United We Stand, Divided We Fall

United We Stand, Divided We Fall

The phrase “United We Stand, Divided We Fall” has been invoked countless times in United States history. Often shortened to simply “United We Stand,” the phrase is sometimes used as a kind of catch-all reference to the country’s long history of patriotism. It’s also sometimes used as a rallying cry when the United States faces difficult times. But, likely, few Americans have ever given much thought to the origins of the expression. So, where did it come from?

seal of the state of kentucky
The first use of the phrase in American history, as far as anyone knows, was likely by John Dickinson, one of the signers of the Declaration of Independence. In 1768, as tensions between the colonists and their British overlords increased, Dickinson penned a tune called “The Liberty Song.” In the song, Dickinson included the verse, “Then join in hand, brave Americans all! By uniting we stand, by dividing we fall!” A few years after the Revolution, after its admission to the Union, Kentucky adopted the expression as its state motto.

The phrase made another noteworthy appearance in 1799 when Patrick Henry, the stalwart patriot who once declared “Give me liberty or give me death,” gave his last public address. He was an aging man and very near death, but he spoke with all the patriotic fervor of his youth when he said, “United we stand. Divided we fall. Let us not split into factions which must destroy that union upon which our existence hangs.”

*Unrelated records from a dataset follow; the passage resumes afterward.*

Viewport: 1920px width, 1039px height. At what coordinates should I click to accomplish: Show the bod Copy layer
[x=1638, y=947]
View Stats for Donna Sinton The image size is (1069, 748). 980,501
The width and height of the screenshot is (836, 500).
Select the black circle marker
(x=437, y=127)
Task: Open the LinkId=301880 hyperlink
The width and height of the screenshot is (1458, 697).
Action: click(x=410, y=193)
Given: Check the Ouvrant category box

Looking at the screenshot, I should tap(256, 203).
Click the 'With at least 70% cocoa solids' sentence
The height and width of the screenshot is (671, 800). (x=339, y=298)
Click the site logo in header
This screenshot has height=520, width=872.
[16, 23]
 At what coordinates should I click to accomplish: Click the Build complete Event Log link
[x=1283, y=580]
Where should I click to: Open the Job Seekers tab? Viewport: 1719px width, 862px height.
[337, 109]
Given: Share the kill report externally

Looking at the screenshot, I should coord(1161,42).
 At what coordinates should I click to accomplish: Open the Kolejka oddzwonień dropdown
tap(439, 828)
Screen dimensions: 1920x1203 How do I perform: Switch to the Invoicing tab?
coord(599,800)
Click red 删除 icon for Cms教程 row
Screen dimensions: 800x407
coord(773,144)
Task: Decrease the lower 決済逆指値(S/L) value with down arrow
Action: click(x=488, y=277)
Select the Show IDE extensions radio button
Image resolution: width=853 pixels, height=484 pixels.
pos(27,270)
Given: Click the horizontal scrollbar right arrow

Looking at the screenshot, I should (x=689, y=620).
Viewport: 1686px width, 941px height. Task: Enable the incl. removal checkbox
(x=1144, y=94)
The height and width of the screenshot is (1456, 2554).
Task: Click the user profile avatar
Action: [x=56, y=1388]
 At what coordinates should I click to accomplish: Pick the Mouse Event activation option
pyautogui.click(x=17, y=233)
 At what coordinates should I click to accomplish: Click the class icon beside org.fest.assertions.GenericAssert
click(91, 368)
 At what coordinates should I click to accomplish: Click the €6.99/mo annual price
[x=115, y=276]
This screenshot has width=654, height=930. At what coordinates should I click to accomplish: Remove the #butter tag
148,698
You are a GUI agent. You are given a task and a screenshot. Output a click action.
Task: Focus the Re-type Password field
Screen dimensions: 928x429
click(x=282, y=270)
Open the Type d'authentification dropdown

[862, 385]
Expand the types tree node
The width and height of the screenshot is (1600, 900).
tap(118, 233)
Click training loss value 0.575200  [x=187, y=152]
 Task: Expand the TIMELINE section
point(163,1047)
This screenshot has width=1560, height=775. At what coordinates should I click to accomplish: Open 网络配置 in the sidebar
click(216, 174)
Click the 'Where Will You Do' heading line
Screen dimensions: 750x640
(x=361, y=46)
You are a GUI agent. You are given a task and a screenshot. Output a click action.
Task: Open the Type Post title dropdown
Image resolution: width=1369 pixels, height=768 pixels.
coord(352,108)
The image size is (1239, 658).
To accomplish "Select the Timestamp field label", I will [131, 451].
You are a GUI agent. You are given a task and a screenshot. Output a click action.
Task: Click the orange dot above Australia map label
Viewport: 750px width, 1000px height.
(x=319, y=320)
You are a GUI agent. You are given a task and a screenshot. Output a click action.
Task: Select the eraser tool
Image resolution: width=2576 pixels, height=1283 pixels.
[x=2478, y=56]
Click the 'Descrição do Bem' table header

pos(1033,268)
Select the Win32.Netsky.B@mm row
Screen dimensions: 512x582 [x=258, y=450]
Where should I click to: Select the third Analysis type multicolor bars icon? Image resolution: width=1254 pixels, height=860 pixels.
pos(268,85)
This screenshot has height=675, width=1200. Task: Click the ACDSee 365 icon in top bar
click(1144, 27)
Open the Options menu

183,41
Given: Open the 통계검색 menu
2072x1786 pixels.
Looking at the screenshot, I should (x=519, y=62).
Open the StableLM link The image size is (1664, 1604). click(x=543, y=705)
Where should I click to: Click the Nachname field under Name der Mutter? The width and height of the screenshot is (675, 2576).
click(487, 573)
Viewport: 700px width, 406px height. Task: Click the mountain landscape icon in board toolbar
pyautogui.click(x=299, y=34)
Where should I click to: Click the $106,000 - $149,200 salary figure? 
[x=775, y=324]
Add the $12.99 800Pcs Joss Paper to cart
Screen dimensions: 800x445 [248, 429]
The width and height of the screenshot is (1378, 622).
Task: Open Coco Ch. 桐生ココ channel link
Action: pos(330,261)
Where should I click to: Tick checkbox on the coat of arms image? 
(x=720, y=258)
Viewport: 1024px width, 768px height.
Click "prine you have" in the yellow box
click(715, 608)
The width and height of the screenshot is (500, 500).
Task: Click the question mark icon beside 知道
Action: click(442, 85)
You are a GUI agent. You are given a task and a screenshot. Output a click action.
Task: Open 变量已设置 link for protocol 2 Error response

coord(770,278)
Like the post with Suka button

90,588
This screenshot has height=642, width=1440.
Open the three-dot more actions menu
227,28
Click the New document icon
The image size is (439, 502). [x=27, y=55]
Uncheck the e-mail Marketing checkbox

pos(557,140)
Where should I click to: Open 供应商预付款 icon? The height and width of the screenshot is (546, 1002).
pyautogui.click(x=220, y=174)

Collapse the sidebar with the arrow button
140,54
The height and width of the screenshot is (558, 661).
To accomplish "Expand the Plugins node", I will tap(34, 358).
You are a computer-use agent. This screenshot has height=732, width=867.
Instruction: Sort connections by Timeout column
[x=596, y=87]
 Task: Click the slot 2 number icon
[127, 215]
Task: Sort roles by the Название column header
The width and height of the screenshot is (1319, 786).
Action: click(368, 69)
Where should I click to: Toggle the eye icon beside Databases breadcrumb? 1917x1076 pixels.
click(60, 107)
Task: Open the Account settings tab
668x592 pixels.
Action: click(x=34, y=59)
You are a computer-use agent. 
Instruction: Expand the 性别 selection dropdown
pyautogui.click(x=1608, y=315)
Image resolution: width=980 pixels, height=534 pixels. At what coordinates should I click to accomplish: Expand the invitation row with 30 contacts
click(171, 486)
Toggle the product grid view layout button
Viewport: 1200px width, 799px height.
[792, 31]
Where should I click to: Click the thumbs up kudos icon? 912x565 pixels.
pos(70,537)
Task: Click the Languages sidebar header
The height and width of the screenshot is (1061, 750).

In 1858, when relative political newcomer Abraham Lincoln challenged Stephen Douglas for his Senate seat, he invoked the notion—if not the exact expression—when he said that “a house divided against itself cannot stand.” It was a powerful image, particularly as the country moved inexorably toward civil war. When the war did erupt, the Union army sometimes used “United We Stand, Divided We Fall” as a rallying cry.

world war 2 united states propaganda poster
Many years after it was first used, “United We Stand” continues to be a powerful slogan when the United States faces times of distress. The notion that Americans—with their shared background and ideals—are stronger when they work together for a common cause than when they work individually for separate ends is a powerful one. The phrase was often used during World War II both within the United States and among the Allies to rally support for the war effort and was again revived in the aftermath of the September 11th attacks.